- **About this exercise**
Take the records below and retype them line by line, from the first line through the one containing "Select the 0 - 24% legend swatch"; stop there.

Segment Open

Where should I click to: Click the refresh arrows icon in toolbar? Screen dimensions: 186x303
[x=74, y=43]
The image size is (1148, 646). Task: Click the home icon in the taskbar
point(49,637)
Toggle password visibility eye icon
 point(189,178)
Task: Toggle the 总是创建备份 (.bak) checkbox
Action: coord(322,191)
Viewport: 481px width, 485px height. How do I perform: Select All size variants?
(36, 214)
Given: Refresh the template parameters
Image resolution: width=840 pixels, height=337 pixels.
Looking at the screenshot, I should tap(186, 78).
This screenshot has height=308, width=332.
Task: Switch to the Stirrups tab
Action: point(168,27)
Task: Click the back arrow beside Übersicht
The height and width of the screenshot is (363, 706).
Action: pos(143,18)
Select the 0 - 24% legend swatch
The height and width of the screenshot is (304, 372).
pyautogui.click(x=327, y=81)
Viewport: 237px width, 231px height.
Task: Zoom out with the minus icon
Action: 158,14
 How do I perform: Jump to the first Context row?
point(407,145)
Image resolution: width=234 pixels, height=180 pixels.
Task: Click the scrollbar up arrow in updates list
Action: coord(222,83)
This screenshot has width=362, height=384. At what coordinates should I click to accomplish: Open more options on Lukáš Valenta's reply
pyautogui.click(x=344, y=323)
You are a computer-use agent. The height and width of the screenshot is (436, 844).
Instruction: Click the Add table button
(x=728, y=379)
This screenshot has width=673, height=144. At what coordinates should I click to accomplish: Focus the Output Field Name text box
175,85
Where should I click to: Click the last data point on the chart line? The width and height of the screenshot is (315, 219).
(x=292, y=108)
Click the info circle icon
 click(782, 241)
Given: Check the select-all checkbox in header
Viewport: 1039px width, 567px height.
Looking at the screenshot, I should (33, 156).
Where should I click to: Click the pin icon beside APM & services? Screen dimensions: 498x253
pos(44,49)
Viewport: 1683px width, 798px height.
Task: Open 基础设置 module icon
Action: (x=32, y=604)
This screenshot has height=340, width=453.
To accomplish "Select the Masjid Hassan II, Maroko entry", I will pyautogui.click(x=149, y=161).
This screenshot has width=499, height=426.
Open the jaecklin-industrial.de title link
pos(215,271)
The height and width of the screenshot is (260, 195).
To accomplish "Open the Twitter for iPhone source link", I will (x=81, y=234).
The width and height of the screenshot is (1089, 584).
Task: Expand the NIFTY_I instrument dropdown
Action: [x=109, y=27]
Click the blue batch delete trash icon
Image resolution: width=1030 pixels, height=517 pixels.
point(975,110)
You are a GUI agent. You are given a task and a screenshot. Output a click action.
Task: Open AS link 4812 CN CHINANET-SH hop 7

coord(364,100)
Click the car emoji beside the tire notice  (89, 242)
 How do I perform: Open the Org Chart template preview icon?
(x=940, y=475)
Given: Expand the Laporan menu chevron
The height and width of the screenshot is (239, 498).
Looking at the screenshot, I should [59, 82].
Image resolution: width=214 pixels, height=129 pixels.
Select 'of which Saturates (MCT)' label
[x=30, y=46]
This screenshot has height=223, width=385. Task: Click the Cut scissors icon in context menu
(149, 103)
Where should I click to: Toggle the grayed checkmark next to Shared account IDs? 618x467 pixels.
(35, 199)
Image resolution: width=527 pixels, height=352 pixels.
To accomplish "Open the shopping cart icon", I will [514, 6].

Segment Closed

- **Output below**
Where should I click to: Click the refresh arrows icon in toolbar? Screen dimensions: 186x303
[x=74, y=43]
The image size is (1148, 646). Task: Click the home icon in the taskbar
point(49,637)
Toggle password visibility eye icon
 point(189,178)
Task: Toggle the 总是创建备份 (.bak) checkbox
Action: coord(322,191)
Viewport: 481px width, 485px height. How do I perform: Select All size variants?
(36, 214)
Given: Refresh the template parameters
Image resolution: width=840 pixels, height=337 pixels.
Looking at the screenshot, I should tap(186, 78).
This screenshot has height=308, width=332.
Task: Switch to the Stirrups tab
Action: point(168,27)
Task: Click the back arrow beside Übersicht
The height and width of the screenshot is (363, 706).
Action: pos(143,18)
Select the 0 - 24% legend swatch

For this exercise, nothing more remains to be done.